Problem to work on: Carry on the passage about memory and golf swing learning below, starting right after its final sentence.

Source document:
============

A number of researchers have discovered from
experimental investigations that a person’s memory can be increased manifold when items to be remembered are associated
with images or other known information. These associations are also called mnemonics.
Another overlooked fact about memory is that it is
always easier to remember something if it’s part of a song or a verse. There is, in fact, a very good anatomical reason
for this. Versification and melody are generated chiefly in the nondominant or right hemisphere. When words (which originate
in the left hemisphere in most right-handed people) are put together with verse or song, the whole brain and its memory power
are focused for optimal retrieval (Mark & Mark, 1989). This is why we can remember the words of certain songs once the
melody is playing, even if we haven’t heard the song in many years. However if you try to say the words without the
melody in the background, similar memory retrieval is almost impossible. This form of training memory
doesn’t work only on a verbal level but also on a neurophysiological level.
4 + 4 x 4 = 32 x 32 = 1024 (Associative Golf Memory Development):
If you really want to store memory more permanently
you need to associate all the learning processes for optimal memory recall. Short term memory which is stored in the hippocampus
will develop into long term memories stored in the cortex, if this exposure is done with almost 1000 exact repetitions or
more. The memory storage will be enhanced greatly by this, however the memory is even more enhanced if associative learning
through verse or rhyme is included (Crick, 1994). If we use this information and develop an associative learning method for
golf swings it will look something like this.

============

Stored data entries

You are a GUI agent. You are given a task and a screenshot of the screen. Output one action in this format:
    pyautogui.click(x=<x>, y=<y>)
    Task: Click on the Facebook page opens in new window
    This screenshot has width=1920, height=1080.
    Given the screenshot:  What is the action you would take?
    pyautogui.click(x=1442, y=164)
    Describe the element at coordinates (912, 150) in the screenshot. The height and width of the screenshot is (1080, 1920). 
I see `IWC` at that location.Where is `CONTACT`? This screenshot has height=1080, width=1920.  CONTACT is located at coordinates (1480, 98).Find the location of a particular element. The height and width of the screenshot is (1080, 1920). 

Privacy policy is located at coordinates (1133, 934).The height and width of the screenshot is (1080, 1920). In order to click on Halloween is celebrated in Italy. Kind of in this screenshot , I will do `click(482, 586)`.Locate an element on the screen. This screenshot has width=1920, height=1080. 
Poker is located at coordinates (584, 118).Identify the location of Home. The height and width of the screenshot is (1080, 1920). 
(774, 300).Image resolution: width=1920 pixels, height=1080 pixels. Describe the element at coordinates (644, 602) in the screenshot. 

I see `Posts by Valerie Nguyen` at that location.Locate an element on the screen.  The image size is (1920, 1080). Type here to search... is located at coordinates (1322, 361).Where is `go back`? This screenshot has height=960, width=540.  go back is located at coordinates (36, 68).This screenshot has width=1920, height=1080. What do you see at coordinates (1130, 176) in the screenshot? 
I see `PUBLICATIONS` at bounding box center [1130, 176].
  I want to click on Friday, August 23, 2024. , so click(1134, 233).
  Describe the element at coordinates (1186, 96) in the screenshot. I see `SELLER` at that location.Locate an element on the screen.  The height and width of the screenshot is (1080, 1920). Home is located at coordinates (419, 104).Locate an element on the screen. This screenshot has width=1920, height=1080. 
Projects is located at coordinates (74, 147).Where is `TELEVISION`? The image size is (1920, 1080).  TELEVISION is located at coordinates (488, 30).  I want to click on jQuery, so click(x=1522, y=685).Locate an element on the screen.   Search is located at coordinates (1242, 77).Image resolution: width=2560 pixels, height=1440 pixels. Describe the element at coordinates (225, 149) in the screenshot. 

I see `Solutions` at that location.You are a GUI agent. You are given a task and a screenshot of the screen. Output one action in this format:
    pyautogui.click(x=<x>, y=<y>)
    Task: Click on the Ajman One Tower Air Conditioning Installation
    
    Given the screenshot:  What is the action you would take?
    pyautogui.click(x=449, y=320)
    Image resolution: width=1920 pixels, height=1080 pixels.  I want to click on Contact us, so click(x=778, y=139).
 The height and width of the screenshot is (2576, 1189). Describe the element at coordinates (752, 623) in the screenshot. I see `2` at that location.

============

Expected output:
Take 32 golf balls; divide them up into 8 groups of 4. Hit four golf balls thinking about all the mechanical aspects
that you want to work on, such as plane, grip, stance, take-away, posture etc. Then, hit the next four singing a song in your
head, it is important to use the same verse, rhyme or song with every repetition. Repeat this until the 32 balls have been
hit. Do this 32 ball drill no more than twice a day. It is known that short term memories are stored in the brain for up to
six months (Crick, 1994) so we do not need to rush this process. Also if done properly it will take about a half an hour per
session (32 ball drill). The brain is kept fresh when learning sessions are kept short and sweet. Repeat this 32 ball drill,
32 times over a good period of time. Doing this will not only enhance the memory, but instead of thinking mechanically about
your swing under pressure, you will actually be able to have memory recall of mechanics by just singing the song while swinging.
This is the best form of anxiety control under pressure and one of the best ways to play golf non-mechanically which has been
proven time and time again not be effective. When we try to manipulate muscle by conscious mechanical thoughts, we will never
be able to swing freely. We repeat this drill 32 times to get above the 1000 mark; this will ensure cortex memory storage
as mentioned previously by Dr. Crick.
Nutrition and the brain
Now that we have taken an extensive look at the brain and some neurological processes in learning we need to make
sure as athletes that we feed it the proper nutrients.
A neurotransmitter is the chemical language sent between cells in the human brain. These neurotransmitters allow
the brain cells to talk to each other. Deficiencies in neurotransmitter function result in depression, lifelessness, moods,
irritability, sleeplessness, anxiety, brain fog, cravings and addictions. Depleted supplies of neurotransmitters make it difficult
for you to feel happy, on track and motivated.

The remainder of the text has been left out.